Nel nostro paese, a causa della regionalizzazione della sanità, abbiamo visto evidenti differenze nella gestione dell’epidemia nella fase pre-ospedaliera, una fase altrettanto importante. E lo stesso possiamo dire per la somministrazione dei vaccini. Il tema dei vaccini apre un’altra grande questione. La ricerca sul virus ha attraversato le frontiere, ma non avviene lo stesso per la distribuzione delle risorse, ovvero dei vaccini. Avere un vaccino che funzioni è il primo passo per frenare una malattia infettiva, ma non ne assicura la scomparsa finché una parte sufficiente della popolazione non accesso al vaccino”.
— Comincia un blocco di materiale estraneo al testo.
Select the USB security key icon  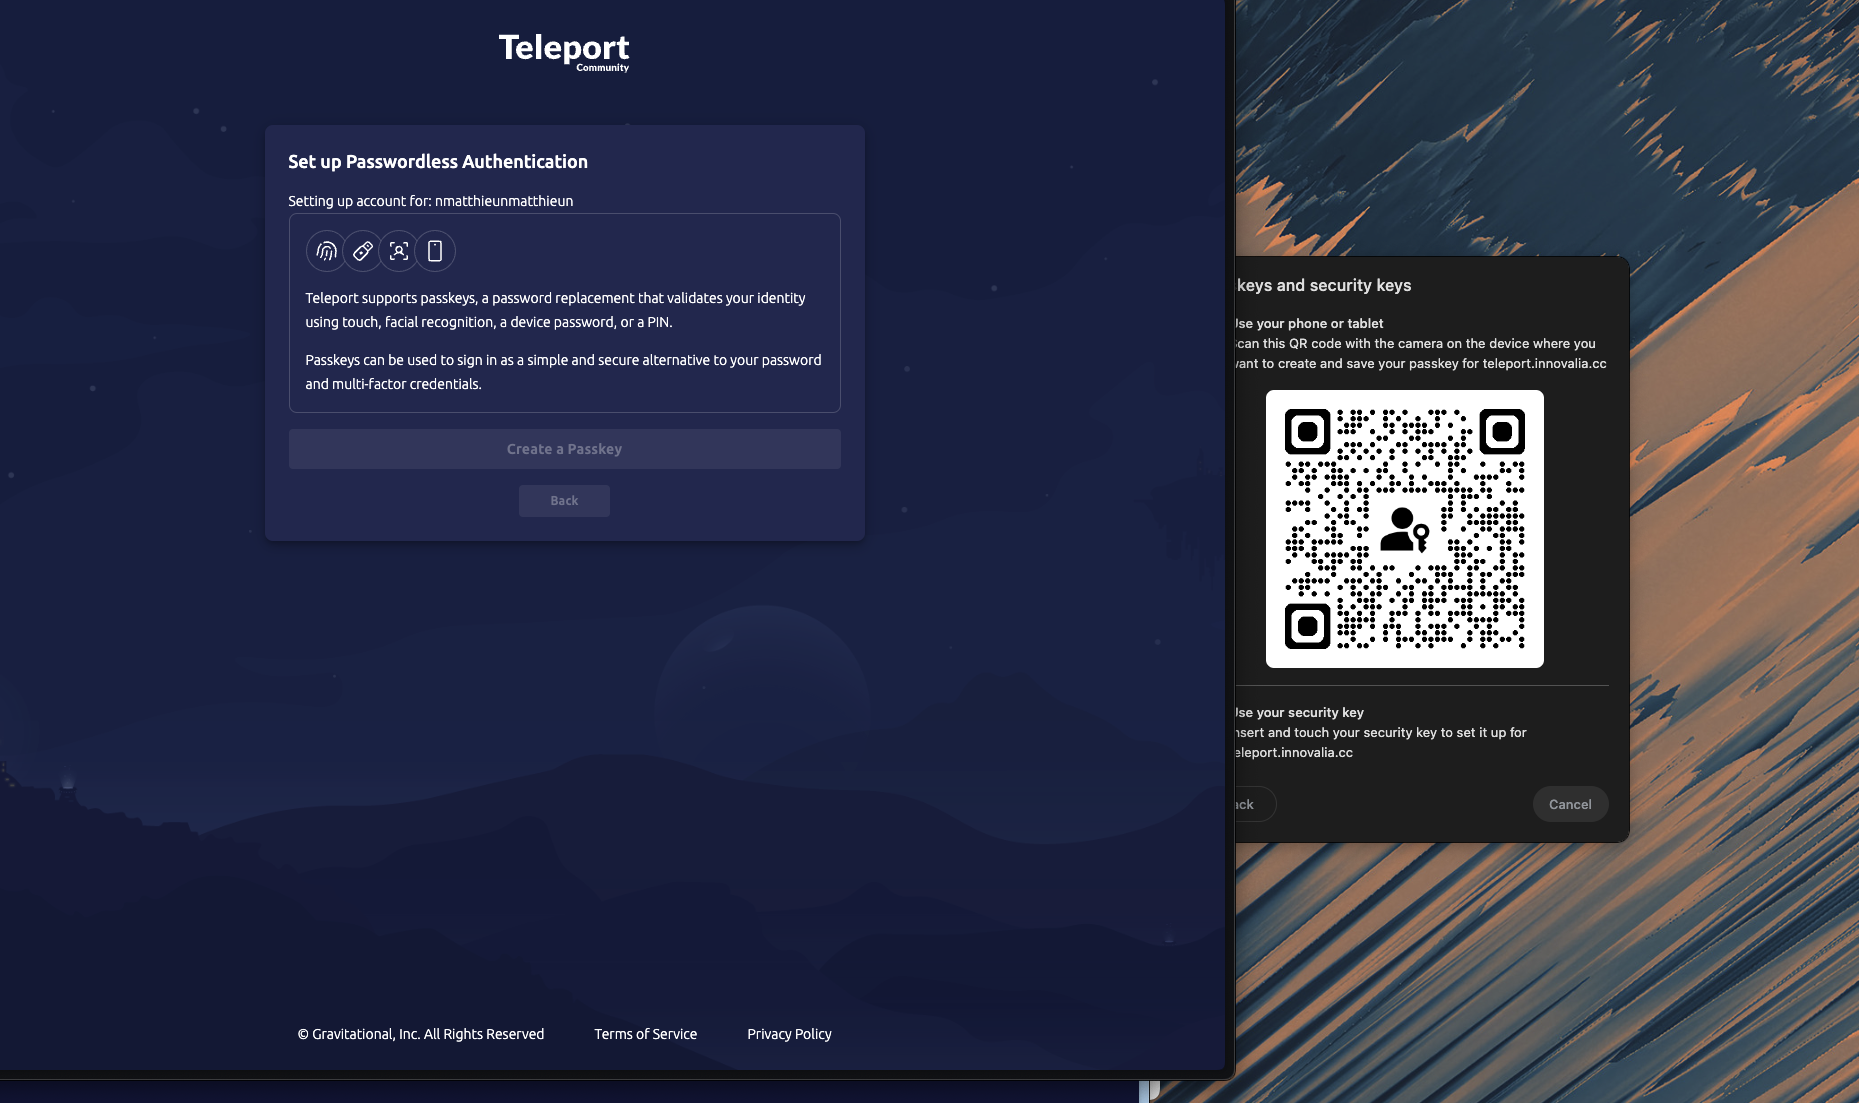tap(362, 251)
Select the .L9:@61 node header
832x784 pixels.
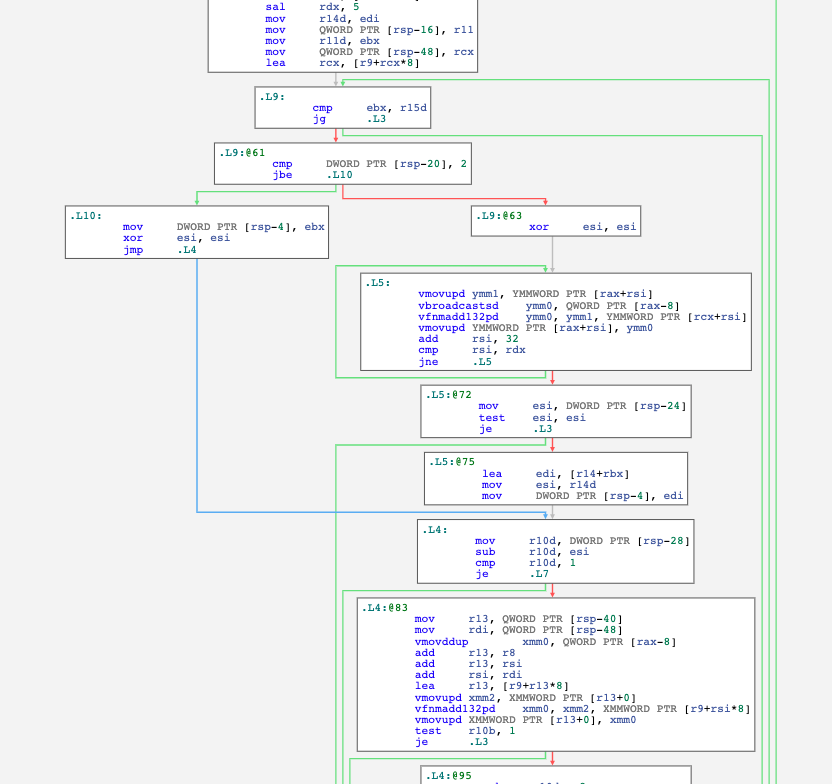tap(243, 152)
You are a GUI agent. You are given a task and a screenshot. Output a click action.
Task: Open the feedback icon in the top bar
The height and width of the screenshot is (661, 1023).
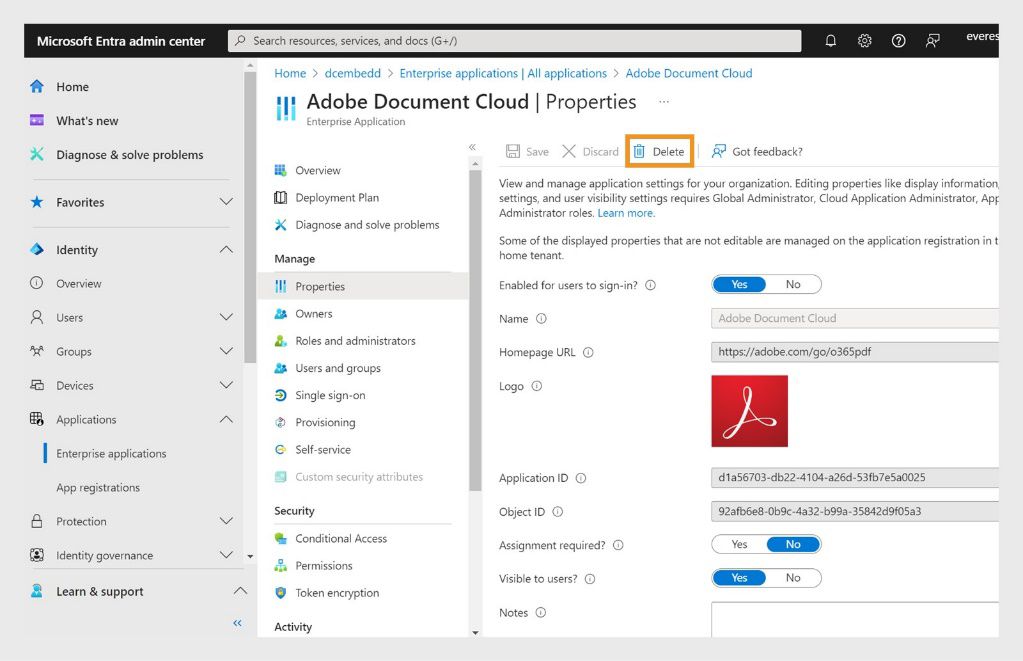pyautogui.click(x=933, y=41)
Una realtà evidente: nel 2019, in Congo, i morti di morbillo sono stati più di 4000 (il 90% erano bambini), quasi il doppio rispetto ai morti per Ebola.  Eppure un vaccino molto efficace contro il morbillo esiste e oggi ha un costo relativamente accessibile.

L’ineguaglianza delle distribuzione dei vaccini è una tematica che in questi giorni sta raggiungendo anche la comunità dei giovanissimi. 

Greta Thumberg, che ha donato un’ingente somma dei premi vinti al WHO per l’acquisto dei vaccini nei paesi in via di sviluppo, ha dichiarato “La comunità internazionale deve fare di più per affrontare la tragedia dell’ineguaglianza dei vaccini, una sfida che non ha meno importanza del cambiamento climatico”. Una presa di posizione importante che può gettare le basi per una nuova presa di coscienza.